One of the centerpieces of Pilarz's tenure at Scranton has been the development and implementation of a strategic plan called "Pride, Passion, Promise – Shaping Our Jesuit Tradition". The plan has included a $125 million capital campaign overseen by Pilarz which intended to transform the 58 acre campus through the construction of new facilities including a new campus center, two new dormitories and a science building. In January 2008, a $35 million campus center, Patrick and Margaret DeNaples Center, was completed. The new 200000 sqft Loyola Science Center, an $83 million building which is the largest capital and construction project in the history of the University of Scranton, was expected to open during the fall 2011 semester. On September 14, 2010, the university blessed and broke ground for the two new $33 million dormitories, which will contain apartment-style dorms and a fitness center. The dorms, with a combined 189000 sqft of space, will house 400 additional students on campus. In remarks at the groundbreaking ceremony, Pilarz noted that the new dormitories would "add a splendor to this gateway corridor to the city" of Scranton, Pennsylvania. Additionally, The Commons, the main walkway through the campus, has been expanded to include portions of Clay Avenue and Linden Street during Pilarz's tenure, effectively lengthening the campus. The entire $125 million capital campaign, including the Science Center and dormitories currently under construction, was expected to be completed in fall 2011.

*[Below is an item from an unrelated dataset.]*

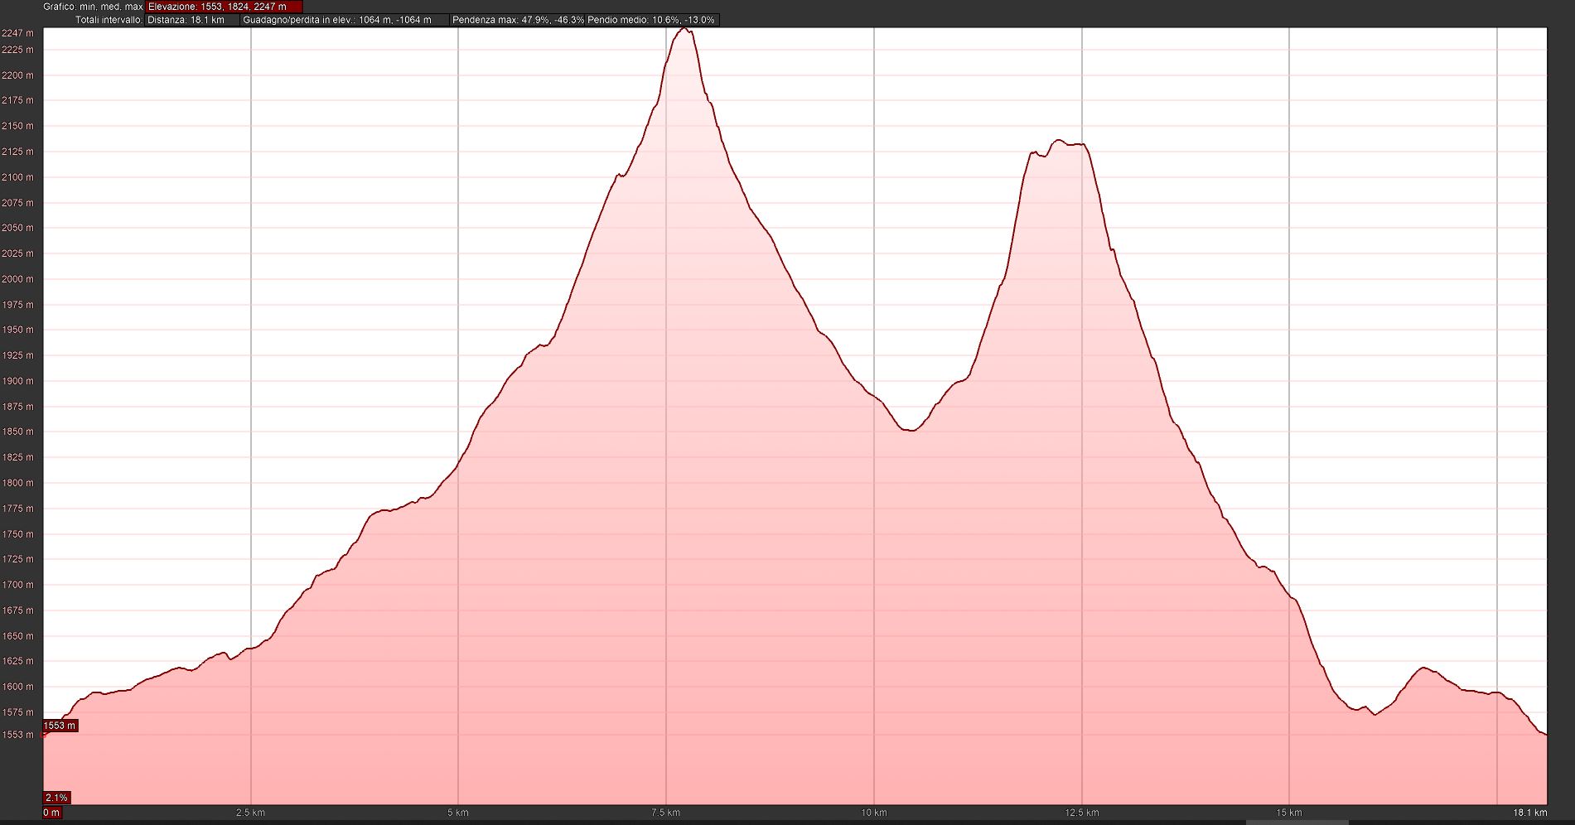Screen dimensions: 1575x825
Task: Click the 2000 m elevation axis label
Action: click(x=17, y=279)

Pilarz oversaw launch of a $100 million fundraising campaign, beginning in April 2008. Pilarz has also been credited with boosting the university's student enrollment. Scranton had a total undergraduate and graduate student population of approximately 5,500 people, as of 2010. Scranton has also continued to excel academically under Pilarz. U.S. News & World Report ranked Scranton as number 10 out of 165 universities and colleges in the Northeast United States in August 2010.

In August 2010, Pilarz led a delegation of University of Scranton officials to Rwanda to seek potential partnerships between the university and the Rwandan government. Pilarz announced that the University of Scranton and the Rwandan Ministry of Education would sign a memorandum of understanding to promote faculty and student exchanges. In an interview with The New Times newspaper, Pilarz stated, "Due to the history of Rwanda and its tremendous improvement in human rights promotion and economic development, we are seeking to partner with the Government of Rwanda to integrate an examination of the country into the life of the university."

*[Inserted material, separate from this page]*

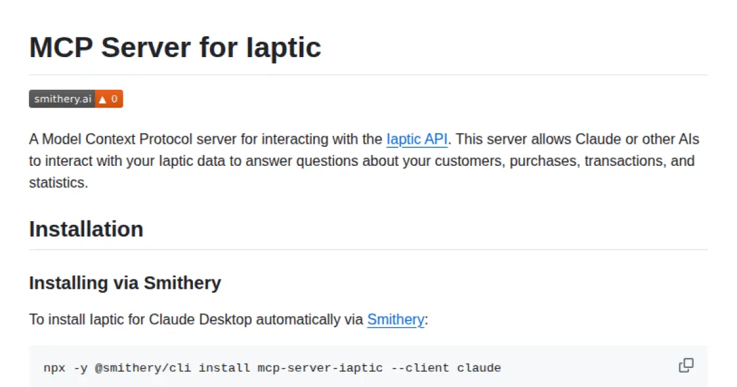The width and height of the screenshot is (737, 387).
Task: Open the Smithery link in the install instructions
Action: (395, 319)
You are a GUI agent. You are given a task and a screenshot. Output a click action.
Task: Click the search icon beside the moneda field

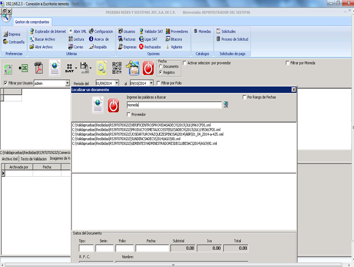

Pilarz initiated the creation of a support group for gays and lesbians at the University of Scranton called "Inclusion Initiative", explaining "There is no room for prejudice on a Catholic campus."

Throughout his tenure at Scranton, Pilarz had continued to teach at least one course each semester, focusing on a diverse range of subjects, including 16th-century British literature, Renaissance poetry and a course called "Playing God: Theatrical Expression of Divinity."

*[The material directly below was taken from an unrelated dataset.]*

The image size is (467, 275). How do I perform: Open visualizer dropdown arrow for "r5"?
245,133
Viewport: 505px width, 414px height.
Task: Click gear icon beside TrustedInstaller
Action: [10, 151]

In 2010, author Ronald M. Shapiro profiled Pilarz as one of thirty-eight individuals included in his book, "Dare to Prepare: How to Win Before You Begin," which became a New York Times bestseller. Shapiro cited Pilarz's work at the University of Scranton and his fundraising skills for his inclusion in the book.

===President of Marquette University===
Pilarz was elected to the board of trustees of Marquette University in Milwaukee in September 2009. In March 2010, Pilarz attended his first meeting as a board member. Coincidentally, Marquette President, Robert A. Wild, announced his intention to retire in 2011 after fifteen years as president of the university during the same month. A presidential selection committee, headed by Mary Ellen Stanek, began searching for Wild's successor.

On Tuesday, August 31, 2010, the Marquette Board of Trustees unanimously selected Pilarz as Marquette University's 23rd President and successor to Wild. Pilarz served as the President of the University of Scranton until he was succeeded by Rev. Kevin P. Quinn, S.J. on July 1, 2011. He officially became president of Marquette University on August 1, 2011.

Pilarz notified the Marquette University Board of Trustees on September 20, 2013, of his decision to resign as university president at the end of the fall semester 2013; the semester ended on December 14, 2013. After 10 years serving in the capacity of a university president, Pilarz planned to pursue new apostolic work as a Jesuit priest.

===Later life===
Pilarz accepted his appointment to become President of Georgetown Preparatory School in North Bethesda Maryland, starting effectively on July 1, 2014.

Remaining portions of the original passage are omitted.